──────── ページ本文

チルバ政権は、構造調整による経済再建への積極的な取組みを見せたが、他方で、カウンダ前大統領の大統領選挙出馬阻止を狙った憲法改正(96年5月)、軍内部によるクーデター未遂事件(97年10月)があり、また、MMD内部、特に現職閣僚を含む麻薬・汚職問題も指摘されている。今後、2001年に予定されている大統領選挙に向けた動きが注目される。
(2) 外交面で、チルバ政権は、自国の経済建設を最優先とする実利的な外交路線を展開し、特に、南アフリカとは、同国の民主化以前から経済関係を強化し始めていた。また、アンゴラ和平プロセスにおける仲介役としての役割や、モザンビーク、ルワンダ等へのPKOの派遣、最近ではコンゴー民主共和国の和平合意へのイニシアティブを発揮する等紛争解決のために積極的に貢献する姿勢を見せている。
(3) 経済面では、チルバ政権が構造調整計画を実施した結果、財政赤字の削減・インフレ率の抑制等のマクロ経済指標については、一定の改善が見られる。また、銅に依存するモノカルチャー経済の反省から、政府は農業その他産業の多角化に努力し、これら非伝統的輸出の総輸出に占める割合が増加している。98年にマイナス(-0.2%)を記録した経済成長率も、99年は穀物生産・非伝統的産品の生産の伸びに支えられて、2%の成長を達成した。2000年4月に、長年の懸案であったザンビア銅公社(ZCCM)の主要資産の民営化が完了し、今後期待される外国投資による鉱業部門の活性化、肥沃な未開拓可耕地を擁することを踏まえての農業生産性の向上による経済成長が見込まれている。
但し、GNP(約32億ドル・98年)の2倍以上にも及ぶ対外債務(99年末65億ドル以上)の削減を始めとする経済発展のための課題が存在しており、行政の非効率、予算不足がネックとなり進展が遅いのが現状である。

────────────────
──────── 提供資料

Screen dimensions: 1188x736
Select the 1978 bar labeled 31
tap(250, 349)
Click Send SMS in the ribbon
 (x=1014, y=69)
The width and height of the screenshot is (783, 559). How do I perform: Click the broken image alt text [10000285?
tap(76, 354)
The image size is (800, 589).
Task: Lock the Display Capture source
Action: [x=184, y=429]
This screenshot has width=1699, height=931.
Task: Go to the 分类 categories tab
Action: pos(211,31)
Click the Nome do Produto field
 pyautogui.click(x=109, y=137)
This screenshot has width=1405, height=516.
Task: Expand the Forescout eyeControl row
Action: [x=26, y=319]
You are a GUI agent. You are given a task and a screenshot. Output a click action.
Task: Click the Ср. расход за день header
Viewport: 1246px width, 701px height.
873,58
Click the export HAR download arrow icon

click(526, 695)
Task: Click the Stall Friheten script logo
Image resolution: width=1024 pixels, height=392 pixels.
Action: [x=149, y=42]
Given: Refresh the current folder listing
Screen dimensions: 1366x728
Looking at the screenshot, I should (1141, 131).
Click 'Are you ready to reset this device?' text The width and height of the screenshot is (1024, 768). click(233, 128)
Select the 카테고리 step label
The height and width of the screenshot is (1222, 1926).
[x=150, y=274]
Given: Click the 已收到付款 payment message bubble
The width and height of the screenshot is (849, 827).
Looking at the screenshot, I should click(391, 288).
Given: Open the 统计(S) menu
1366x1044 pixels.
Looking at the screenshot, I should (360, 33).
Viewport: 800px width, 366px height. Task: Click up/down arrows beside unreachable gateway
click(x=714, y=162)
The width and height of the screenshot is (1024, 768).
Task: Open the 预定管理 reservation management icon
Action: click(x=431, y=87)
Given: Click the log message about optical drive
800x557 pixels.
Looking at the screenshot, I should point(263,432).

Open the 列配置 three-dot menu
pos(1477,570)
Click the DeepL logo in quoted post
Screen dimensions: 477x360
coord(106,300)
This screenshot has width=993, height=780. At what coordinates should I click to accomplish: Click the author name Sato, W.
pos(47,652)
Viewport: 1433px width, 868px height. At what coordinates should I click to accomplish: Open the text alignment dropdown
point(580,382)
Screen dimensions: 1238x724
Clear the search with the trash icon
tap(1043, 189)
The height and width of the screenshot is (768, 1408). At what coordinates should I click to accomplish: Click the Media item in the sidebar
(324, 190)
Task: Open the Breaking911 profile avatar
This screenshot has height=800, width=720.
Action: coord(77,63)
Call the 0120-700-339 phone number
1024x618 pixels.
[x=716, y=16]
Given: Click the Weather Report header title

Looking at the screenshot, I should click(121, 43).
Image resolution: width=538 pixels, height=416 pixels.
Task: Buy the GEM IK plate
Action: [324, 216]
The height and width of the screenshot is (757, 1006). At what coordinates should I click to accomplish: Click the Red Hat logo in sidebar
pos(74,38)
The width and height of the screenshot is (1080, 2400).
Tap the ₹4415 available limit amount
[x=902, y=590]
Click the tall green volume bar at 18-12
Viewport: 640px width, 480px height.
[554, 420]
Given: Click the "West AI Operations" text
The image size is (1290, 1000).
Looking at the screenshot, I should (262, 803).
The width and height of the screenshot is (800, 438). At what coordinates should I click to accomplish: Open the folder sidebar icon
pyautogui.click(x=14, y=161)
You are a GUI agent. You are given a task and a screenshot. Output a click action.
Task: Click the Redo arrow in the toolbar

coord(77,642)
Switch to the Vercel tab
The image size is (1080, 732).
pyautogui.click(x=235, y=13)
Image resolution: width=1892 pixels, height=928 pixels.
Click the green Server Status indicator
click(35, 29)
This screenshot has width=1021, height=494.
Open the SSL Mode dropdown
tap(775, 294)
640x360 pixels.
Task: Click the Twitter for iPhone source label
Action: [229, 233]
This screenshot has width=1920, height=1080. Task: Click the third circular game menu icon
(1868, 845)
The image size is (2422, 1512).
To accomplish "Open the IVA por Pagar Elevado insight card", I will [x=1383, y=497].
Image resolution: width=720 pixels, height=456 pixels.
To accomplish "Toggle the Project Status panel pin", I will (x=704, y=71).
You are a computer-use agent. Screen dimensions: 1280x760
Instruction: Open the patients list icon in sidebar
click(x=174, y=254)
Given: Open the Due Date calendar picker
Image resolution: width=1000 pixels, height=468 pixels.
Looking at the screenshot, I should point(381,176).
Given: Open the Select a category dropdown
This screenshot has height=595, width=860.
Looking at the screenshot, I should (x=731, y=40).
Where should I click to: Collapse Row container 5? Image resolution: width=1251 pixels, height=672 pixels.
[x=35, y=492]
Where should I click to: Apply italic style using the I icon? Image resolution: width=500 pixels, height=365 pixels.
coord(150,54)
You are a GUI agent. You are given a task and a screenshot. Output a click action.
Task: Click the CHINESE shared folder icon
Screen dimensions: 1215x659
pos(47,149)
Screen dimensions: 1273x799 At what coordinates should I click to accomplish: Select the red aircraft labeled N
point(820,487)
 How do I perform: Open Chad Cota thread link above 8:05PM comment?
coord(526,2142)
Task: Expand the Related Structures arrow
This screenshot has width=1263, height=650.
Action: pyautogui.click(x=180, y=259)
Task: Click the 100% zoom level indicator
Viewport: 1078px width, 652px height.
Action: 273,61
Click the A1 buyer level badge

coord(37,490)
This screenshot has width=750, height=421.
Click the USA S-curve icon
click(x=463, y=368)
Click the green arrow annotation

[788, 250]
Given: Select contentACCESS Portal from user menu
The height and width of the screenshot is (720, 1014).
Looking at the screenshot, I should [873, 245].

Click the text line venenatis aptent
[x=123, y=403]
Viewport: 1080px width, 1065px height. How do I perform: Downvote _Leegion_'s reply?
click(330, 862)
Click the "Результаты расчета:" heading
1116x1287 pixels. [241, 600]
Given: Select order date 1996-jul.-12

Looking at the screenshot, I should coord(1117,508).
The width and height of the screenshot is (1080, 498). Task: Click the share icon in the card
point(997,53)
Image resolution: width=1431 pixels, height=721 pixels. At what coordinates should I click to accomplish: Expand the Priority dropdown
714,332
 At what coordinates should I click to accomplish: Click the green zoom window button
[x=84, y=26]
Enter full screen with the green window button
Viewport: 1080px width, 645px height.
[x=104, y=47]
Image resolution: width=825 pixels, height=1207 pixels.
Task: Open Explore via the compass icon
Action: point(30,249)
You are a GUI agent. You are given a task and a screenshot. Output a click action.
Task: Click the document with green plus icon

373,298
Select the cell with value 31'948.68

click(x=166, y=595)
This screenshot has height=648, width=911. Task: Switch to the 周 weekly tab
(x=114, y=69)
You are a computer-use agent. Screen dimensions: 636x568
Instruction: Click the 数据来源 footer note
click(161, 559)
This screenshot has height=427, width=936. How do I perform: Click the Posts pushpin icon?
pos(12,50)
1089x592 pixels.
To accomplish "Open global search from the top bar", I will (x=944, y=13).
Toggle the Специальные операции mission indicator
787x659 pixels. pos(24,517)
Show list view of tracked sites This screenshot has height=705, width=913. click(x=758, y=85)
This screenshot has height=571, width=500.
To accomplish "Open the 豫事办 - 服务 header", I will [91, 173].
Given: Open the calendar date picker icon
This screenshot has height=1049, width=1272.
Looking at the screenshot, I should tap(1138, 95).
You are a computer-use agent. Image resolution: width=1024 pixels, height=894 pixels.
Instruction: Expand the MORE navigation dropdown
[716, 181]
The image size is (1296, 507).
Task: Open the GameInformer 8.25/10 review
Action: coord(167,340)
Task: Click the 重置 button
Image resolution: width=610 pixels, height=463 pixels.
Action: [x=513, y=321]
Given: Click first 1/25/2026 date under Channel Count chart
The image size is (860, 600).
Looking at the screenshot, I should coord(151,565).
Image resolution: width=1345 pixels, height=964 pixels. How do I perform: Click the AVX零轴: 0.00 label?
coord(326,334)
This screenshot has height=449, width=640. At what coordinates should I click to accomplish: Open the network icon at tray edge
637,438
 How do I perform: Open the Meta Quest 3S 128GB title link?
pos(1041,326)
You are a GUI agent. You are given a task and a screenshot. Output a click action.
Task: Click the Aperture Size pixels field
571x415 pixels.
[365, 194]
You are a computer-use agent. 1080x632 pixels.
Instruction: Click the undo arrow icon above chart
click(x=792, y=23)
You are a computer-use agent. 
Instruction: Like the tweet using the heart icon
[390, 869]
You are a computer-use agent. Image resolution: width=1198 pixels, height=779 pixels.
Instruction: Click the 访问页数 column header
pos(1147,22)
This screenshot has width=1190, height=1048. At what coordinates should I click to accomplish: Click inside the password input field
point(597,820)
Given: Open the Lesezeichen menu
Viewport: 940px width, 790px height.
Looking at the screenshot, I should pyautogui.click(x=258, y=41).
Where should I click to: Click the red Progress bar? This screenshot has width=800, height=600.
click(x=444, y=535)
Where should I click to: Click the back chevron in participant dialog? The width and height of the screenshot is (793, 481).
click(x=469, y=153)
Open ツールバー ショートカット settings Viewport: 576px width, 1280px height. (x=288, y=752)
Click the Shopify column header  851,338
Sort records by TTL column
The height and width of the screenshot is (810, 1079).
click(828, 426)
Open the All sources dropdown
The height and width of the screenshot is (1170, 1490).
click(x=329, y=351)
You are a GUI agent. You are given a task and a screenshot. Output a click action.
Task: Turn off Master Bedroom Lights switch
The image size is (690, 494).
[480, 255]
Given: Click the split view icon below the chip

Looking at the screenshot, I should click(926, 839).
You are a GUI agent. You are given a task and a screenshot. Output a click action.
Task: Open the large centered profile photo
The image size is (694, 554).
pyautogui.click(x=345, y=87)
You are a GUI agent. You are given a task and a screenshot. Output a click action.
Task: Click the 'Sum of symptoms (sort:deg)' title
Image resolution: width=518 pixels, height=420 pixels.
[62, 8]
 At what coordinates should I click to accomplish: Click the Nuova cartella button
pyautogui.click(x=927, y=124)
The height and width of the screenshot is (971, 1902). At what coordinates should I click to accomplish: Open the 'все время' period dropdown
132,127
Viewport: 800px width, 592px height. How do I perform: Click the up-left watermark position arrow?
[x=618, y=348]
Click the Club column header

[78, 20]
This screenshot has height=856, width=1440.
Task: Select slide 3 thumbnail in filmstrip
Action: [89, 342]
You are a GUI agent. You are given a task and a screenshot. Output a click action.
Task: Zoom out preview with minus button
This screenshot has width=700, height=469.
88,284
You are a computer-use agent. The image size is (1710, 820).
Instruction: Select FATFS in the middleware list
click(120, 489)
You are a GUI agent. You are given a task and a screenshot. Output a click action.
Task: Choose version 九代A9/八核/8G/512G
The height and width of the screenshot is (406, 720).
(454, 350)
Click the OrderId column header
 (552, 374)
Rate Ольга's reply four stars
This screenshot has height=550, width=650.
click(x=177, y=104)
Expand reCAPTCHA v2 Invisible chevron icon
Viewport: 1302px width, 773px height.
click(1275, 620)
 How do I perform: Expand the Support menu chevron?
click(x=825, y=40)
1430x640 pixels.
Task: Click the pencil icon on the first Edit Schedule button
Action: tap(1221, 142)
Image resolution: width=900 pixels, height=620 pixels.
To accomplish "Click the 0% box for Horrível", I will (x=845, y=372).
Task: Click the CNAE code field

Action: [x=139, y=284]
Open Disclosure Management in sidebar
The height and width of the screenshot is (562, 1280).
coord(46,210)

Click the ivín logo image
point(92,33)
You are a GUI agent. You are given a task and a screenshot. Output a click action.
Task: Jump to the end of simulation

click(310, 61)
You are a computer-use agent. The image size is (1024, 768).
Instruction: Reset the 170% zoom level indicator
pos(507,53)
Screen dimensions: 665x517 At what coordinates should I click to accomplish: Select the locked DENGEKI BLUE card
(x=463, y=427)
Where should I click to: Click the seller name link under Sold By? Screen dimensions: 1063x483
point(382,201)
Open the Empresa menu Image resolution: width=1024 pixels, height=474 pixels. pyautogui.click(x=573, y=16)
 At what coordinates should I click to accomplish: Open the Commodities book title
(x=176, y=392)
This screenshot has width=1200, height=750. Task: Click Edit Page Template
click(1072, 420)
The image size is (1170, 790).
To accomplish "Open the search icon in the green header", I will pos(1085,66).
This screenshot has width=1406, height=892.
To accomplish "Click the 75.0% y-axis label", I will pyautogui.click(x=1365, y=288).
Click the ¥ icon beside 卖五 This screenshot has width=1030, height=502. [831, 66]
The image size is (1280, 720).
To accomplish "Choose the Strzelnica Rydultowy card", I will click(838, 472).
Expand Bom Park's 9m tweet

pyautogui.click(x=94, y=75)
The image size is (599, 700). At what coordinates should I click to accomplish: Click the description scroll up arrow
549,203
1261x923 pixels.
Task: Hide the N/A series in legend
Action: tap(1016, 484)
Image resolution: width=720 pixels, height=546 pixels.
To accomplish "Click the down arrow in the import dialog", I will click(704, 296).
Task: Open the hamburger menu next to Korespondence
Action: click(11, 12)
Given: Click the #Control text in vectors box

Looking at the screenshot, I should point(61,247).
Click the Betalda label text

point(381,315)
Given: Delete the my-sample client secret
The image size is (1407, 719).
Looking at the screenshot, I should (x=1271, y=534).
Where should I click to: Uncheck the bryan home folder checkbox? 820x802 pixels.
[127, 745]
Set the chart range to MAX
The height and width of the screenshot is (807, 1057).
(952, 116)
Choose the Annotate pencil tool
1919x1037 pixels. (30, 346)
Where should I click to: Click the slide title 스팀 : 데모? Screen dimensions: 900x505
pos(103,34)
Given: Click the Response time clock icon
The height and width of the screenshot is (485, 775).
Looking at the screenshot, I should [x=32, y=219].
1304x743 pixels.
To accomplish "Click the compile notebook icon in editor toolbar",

────────────────

本文のうち、「(2) 外交面で、チルバ政権」を含む語句で始まり「り進展が遅いのが現状である。」で終わる部分を、「チルバ政権」を「現政権」に差し替えて示してください。

| 解答 |
(2) 外交面で、現政権は、自国の経済建設を最優先とする実利的な外交路線を展開し、特に、南アフリカとは、同国の民主化以前から経済関係を強化し始めていた。また、アンゴラ和平プロセスにおける仲介役としての役割や、モザンビーク、ルワンダ等へのPKOの派遣、最近ではコンゴー民主共和国の和平合意へのイニシアティブを発揮する等紛争解決のために積極的に貢献する姿勢を見せている。
(3) 経済面では、現政権が構造調整計画を実施した結果、財政赤字の削減・インフレ率の抑制等のマクロ経済指標については、一定の改善が見られる。また、銅に依存するモノカルチャー経済の反省から、政府は農業その他産業の多角化に努力し、これら非伝統的輸出の総輸出に占める割合が増加している。98年にマイナス(-0.2%)を記録した経済成長率も、99年は穀物生産・非伝統的産品の生産の伸びに支えられて、2%の成長を達成した。2000年4月に、長年の懸案であったザンビア銅公社(ZCCM)の主要資産の民営化が完了し、今後期待される外国投資による鉱業部門の活性化、肥沃な未開拓可耕地を擁することを踏まえての農業生産性の向上による経済成長が見込まれている。
但し、GNP(約32億ドル・98年)の2倍以上にも及ぶ対外債務(99年末65億ドル以上)の削減を始めとする経済発展のための課題が存在しており、行政の非効率、予算不足がネックとなり進展が遅いのが現状である。